Ces quinze jours sans match ont-ils été longs ?
On a hâte d’être sur le terrain, oui. Ceci dit, la longue parenthèse à Aix-en-Provence nous a également permis de travailler et de nous préparer au mieux pour ce match si important face à l’Italie. Maintenant, c’est à nous de nous créer de beaux souvenirs dans ce magnifique stade de Lyon.
Justement… Contre l’Italie, à Lyon, ça passe ou ça casse. Etes-vous déjà passés en mode phases finales ?
Oui. C’est un huitième de finale et nous nous attendons demain à un gros combat. Les Italiens ont commis un faux pas contre la Nouvelle-Zélande mais nous savons que contre nous, ils auront à coeur de se rattraper. Mais nous sommes aussi déterminés qu’eux. Il y a quinze jours que nous ne pensons qu’à ce match.
Il y a maintenant plusieurs semaines que vous jouez aux côtés de Matthieu Jalibert. Qu’est-ce que ça change, pour vous, notamment sur l’aspect défensif du jeu ?
On s’adapte à chaque fois pour le placer dans les meilleures conditions possibles. Mais Matthieu est un joueur qui sait aussi défendre. […] Tout dépend, en fait, de la position que l’on occupe sur le terrain : près des lignes, où chargent souvent les joueurs les plus puissants, on décale un peu Matthieu pour rapprocher Jonathan Danty de la zone de contacts. Car il faut jouer avec les qualités de chacun. Offensivement, Matthieu amène beaucoup de variété et d’incertitude.
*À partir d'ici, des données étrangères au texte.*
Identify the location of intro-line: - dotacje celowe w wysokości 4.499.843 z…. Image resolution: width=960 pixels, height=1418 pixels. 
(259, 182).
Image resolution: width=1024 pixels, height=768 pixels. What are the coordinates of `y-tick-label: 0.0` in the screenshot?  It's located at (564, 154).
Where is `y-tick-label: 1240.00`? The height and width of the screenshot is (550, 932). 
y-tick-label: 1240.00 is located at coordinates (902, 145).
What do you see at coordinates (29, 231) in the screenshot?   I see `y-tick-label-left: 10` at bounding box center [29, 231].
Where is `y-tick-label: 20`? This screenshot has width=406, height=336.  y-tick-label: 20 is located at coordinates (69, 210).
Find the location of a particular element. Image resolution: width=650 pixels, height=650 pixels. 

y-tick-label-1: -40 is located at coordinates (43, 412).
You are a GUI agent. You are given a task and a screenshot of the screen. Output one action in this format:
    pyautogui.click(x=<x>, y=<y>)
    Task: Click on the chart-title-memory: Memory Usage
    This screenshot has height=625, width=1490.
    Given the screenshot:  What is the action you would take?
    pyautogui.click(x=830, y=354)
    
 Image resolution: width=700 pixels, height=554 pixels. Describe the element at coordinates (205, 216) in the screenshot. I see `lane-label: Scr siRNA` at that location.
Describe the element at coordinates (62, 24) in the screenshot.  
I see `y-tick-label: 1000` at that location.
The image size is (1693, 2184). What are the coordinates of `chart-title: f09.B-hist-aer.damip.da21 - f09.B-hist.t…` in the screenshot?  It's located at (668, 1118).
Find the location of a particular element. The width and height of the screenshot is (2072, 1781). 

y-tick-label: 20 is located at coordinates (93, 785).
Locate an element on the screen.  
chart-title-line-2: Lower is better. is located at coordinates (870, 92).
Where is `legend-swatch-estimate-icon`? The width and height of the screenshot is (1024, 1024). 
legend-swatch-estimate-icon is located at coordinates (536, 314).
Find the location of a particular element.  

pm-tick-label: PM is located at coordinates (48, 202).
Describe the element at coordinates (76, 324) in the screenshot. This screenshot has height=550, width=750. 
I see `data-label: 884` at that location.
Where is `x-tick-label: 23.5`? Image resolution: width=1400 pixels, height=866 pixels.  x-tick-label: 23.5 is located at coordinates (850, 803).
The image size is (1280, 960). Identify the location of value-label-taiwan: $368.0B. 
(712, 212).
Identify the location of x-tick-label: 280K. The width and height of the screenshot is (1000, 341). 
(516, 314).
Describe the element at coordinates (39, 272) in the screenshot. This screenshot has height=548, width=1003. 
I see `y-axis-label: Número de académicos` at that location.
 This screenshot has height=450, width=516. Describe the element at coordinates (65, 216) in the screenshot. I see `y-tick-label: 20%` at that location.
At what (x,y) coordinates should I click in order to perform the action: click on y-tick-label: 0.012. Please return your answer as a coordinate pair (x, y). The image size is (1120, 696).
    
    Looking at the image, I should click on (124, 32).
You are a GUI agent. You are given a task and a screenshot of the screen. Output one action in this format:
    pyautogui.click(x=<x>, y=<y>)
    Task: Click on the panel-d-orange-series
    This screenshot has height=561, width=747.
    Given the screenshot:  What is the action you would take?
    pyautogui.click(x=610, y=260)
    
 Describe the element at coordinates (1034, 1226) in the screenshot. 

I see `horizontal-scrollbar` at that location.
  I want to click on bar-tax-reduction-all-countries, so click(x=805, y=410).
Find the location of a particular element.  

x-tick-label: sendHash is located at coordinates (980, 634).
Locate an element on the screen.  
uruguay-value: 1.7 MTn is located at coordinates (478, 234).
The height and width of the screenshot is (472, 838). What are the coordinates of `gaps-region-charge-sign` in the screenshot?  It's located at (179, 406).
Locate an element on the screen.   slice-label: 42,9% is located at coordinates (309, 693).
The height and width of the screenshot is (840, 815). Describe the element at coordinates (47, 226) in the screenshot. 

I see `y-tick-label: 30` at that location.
Pourquoi les Italiens embêtent-ils si souvent les Bleus ?
C’est une équipe avec beaucoup d’ego, beaucoup de caractère… Dès les hymnes, les Italiens se transcendent, qui plus est face à nous, le pays voisin. Nous avons donc tout fait pour nous préparer au mieux au défi qu’ils nous proposeront. A partir de maintenant, c’est mort subite.